#### [WHAT NEEDS TO BE DONE]
Lay out every line of the records below as a numbered list, leaving out any blank lines.

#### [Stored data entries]
*** Begin section ***

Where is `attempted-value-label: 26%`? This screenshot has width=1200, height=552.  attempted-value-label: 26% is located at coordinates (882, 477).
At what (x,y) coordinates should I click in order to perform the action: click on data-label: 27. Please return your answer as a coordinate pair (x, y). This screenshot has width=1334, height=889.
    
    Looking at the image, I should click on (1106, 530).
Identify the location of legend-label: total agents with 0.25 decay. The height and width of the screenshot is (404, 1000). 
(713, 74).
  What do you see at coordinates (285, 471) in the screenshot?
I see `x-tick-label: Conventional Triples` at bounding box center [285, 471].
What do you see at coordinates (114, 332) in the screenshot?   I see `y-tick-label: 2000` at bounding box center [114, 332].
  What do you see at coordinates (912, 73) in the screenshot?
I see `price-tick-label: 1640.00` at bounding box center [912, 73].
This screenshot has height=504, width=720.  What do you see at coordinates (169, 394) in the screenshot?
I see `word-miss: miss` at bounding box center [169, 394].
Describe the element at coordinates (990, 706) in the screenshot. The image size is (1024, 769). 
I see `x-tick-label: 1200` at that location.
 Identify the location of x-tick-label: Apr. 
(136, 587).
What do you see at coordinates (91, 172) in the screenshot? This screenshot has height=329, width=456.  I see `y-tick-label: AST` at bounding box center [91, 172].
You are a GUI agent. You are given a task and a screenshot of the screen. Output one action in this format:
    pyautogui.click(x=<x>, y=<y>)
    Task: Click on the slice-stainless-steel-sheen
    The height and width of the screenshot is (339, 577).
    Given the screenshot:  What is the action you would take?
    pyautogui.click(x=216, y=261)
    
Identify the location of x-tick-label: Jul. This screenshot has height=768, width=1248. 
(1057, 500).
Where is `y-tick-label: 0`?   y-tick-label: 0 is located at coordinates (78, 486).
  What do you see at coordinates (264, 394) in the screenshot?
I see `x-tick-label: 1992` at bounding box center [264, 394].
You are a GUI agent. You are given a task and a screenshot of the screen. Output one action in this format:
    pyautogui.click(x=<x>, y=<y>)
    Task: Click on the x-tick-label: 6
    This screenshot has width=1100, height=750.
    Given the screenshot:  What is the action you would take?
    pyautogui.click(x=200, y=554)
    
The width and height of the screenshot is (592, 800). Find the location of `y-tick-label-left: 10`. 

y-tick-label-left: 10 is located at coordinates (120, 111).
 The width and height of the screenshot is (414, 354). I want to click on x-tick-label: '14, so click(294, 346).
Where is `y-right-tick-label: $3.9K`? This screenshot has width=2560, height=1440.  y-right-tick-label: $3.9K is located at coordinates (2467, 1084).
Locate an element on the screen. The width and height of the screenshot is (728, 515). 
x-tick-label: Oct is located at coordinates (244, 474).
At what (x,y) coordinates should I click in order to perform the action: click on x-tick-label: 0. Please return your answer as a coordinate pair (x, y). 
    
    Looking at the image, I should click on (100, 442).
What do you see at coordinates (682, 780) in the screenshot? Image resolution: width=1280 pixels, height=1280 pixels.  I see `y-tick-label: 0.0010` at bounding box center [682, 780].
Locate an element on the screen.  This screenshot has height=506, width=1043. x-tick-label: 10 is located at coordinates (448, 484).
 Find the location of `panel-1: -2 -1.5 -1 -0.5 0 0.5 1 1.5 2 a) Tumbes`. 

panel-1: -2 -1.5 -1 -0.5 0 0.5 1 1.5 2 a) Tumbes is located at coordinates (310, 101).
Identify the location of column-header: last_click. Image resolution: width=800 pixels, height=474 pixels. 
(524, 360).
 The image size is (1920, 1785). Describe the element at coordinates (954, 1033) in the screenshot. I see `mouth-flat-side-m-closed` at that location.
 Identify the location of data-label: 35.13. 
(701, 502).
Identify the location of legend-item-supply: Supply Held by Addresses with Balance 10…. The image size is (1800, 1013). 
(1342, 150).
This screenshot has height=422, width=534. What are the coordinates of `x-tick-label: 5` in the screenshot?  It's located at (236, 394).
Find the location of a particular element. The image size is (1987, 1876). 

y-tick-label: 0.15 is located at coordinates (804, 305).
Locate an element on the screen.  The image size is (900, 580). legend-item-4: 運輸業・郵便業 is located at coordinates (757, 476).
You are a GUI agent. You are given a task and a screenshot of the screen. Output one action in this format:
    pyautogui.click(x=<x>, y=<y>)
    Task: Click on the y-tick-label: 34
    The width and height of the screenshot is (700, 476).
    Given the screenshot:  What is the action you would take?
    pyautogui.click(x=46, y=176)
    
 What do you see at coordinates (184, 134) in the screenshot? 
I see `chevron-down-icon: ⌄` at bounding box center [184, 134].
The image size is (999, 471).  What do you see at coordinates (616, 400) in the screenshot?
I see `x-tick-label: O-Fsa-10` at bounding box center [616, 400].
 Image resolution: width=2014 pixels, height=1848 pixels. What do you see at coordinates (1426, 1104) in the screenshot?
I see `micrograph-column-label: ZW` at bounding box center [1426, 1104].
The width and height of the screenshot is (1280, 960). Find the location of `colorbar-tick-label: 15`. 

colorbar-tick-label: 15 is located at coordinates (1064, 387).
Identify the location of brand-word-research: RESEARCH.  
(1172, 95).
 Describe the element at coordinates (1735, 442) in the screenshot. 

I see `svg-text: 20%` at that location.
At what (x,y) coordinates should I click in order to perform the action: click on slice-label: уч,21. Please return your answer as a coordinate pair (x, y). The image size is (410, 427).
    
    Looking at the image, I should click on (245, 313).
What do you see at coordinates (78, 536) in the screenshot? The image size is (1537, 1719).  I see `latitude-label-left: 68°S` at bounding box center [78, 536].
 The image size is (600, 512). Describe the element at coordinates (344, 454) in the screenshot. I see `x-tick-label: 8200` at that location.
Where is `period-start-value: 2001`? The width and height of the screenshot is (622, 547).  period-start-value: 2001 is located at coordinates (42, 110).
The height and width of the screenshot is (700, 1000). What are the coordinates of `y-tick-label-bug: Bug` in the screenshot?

*** End section ***

#### [WRITTEN REPLY]
1. Where is `attempted-value-label: 26%`? This screenshot has width=1200, height=552.  attempted-value-label: 26% is located at coordinates (882, 477).
2. At what (x,y) coordinates should I click in order to perform the action: click on data-label: 27. Please return your answer as a coordinate pair (x, y). This screenshot has width=1334, height=889.
3.     Looking at the image, I should click on (1106, 530).
4. Identify the location of legend-label: total agents with 0.25 decay. The height and width of the screenshot is (404, 1000). 
5. (713, 74).
6.   What do you see at coordinates (285, 471) in the screenshot?
7. I see `x-tick-label: Conventional Triples` at bounding box center [285, 471].
8. What do you see at coordinates (114, 332) in the screenshot?   I see `y-tick-label: 2000` at bounding box center [114, 332].
9.   What do you see at coordinates (912, 73) in the screenshot?
10. I see `price-tick-label: 1640.00` at bounding box center [912, 73].
11. This screenshot has height=504, width=720.  What do you see at coordinates (169, 394) in the screenshot?
12. I see `word-miss: miss` at bounding box center [169, 394].
13. Describe the element at coordinates (990, 706) in the screenshot. The image size is (1024, 769). 
14. I see `x-tick-label: 1200` at that location.
15.  Identify the location of x-tick-label: Apr. 
16. (136, 587).
17. What do you see at coordinates (91, 172) in the screenshot? This screenshot has height=329, width=456.  I see `y-tick-label: AST` at bounding box center [91, 172].
18. You are a GUI agent. You are given a task and a screenshot of the screen. Output one action in this format:
19.     pyautogui.click(x=<x>, y=<y>)
20.     Task: Click on the slice-stainless-steel-sheen
21.     The height and width of the screenshot is (339, 577).
22.     Given the screenshot:  What is the action you would take?
23.     pyautogui.click(x=216, y=261)
24. Identify the location of x-tick-label: Jul. This screenshot has height=768, width=1248. 
25. (1057, 500).
26. Where is `y-tick-label: 0`?   y-tick-label: 0 is located at coordinates (78, 486).
27.   What do you see at coordinates (264, 394) in the screenshot?
28. I see `x-tick-label: 1992` at bounding box center [264, 394].
29. You are a GUI agent. You are given a task and a screenshot of the screen. Output one action in this format:
30.     pyautogui.click(x=<x>, y=<y>)
31.     Task: Click on the x-tick-label: 6
32.     This screenshot has width=1100, height=750.
33.     Given the screenshot:  What is the action you would take?
34.     pyautogui.click(x=200, y=554)
35. The width and height of the screenshot is (592, 800). Find the location of `y-tick-label-left: 10`. 
36. y-tick-label-left: 10 is located at coordinates (120, 111).
37.  The width and height of the screenshot is (414, 354). I want to click on x-tick-label: '14, so click(294, 346).
38. Where is `y-right-tick-label: $3.9K`? This screenshot has width=2560, height=1440.  y-right-tick-label: $3.9K is located at coordinates (2467, 1084).
39. Locate an element on the screen. The width and height of the screenshot is (728, 515). 
40. x-tick-label: Oct is located at coordinates (244, 474).
41. At what (x,y) coordinates should I click in order to perform the action: click on x-tick-label: 0. Please return your answer as a coordinate pair (x, y). 
42.     Looking at the image, I should click on (100, 442).
43. What do you see at coordinates (682, 780) in the screenshot? Image resolution: width=1280 pixels, height=1280 pixels.  I see `y-tick-label: 0.0010` at bounding box center [682, 780].
44. Locate an element on the screen.  This screenshot has height=506, width=1043. x-tick-label: 10 is located at coordinates (448, 484).
45.  Find the location of `panel-1: -2 -1.5 -1 -0.5 0 0.5 1 1.5 2 a) Tumbes`. 
46. panel-1: -2 -1.5 -1 -0.5 0 0.5 1 1.5 2 a) Tumbes is located at coordinates (310, 101).
47. Identify the location of column-header: last_click. Image resolution: width=800 pixels, height=474 pixels. 
48. (524, 360).
49.  The image size is (1920, 1785). Describe the element at coordinates (954, 1033) in the screenshot. I see `mouth-flat-side-m-closed` at that location.
50.  Identify the location of data-label: 35.13. 
51. (701, 502).
52. Identify the location of legend-item-supply: Supply Held by Addresses with Balance 10…. The image size is (1800, 1013). 
53. (1342, 150).
54. This screenshot has height=422, width=534. What are the coordinates of `x-tick-label: 5` in the screenshot?  It's located at (236, 394).
55. Find the location of a particular element. The image size is (1987, 1876). 
56. y-tick-label: 0.15 is located at coordinates (804, 305).
57. Locate an element on the screen.  The image size is (900, 580). legend-item-4: 運輸業・郵便業 is located at coordinates (757, 476).
58. You are a GUI agent. You are given a task and a screenshot of the screen. Output one action in this format:
59.     pyautogui.click(x=<x>, y=<y>)
60.     Task: Click on the y-tick-label: 34
61.     The width and height of the screenshot is (700, 476).
62.     Given the screenshot:  What is the action you would take?
63.     pyautogui.click(x=46, y=176)
64.  What do you see at coordinates (184, 134) in the screenshot? 
65. I see `chevron-down-icon: ⌄` at bounding box center [184, 134].
66. The image size is (999, 471).  What do you see at coordinates (616, 400) in the screenshot?
67. I see `x-tick-label: O-Fsa-10` at bounding box center [616, 400].
68.  Image resolution: width=2014 pixels, height=1848 pixels. What do you see at coordinates (1426, 1104) in the screenshot?
69. I see `micrograph-column-label: ZW` at bounding box center [1426, 1104].
70. The width and height of the screenshot is (1280, 960). Find the location of `colorbar-tick-label: 15`. 
71. colorbar-tick-label: 15 is located at coordinates (1064, 387).
72. Identify the location of brand-word-research: RESEARCH.  
73. (1172, 95).
74.  Describe the element at coordinates (1735, 442) in the screenshot. 
75. I see `svg-text: 20%` at that location.
76. At what (x,y) coordinates should I click in order to perform the action: click on slice-label: уч,21. Please return your answer as a coordinate pair (x, y). The image size is (410, 427).
77.     Looking at the image, I should click on (245, 313).
78. What do you see at coordinates (78, 536) in the screenshot? The image size is (1537, 1719).  I see `latitude-label-left: 68°S` at bounding box center [78, 536].
79.  The image size is (600, 512). Describe the element at coordinates (344, 454) in the screenshot. I see `x-tick-label: 8200` at that location.
80. Where is `period-start-value: 2001`? The width and height of the screenshot is (622, 547).  period-start-value: 2001 is located at coordinates (42, 110).
81. The height and width of the screenshot is (700, 1000). What are the coordinates of `y-tick-label-bug: Bug` in the screenshot?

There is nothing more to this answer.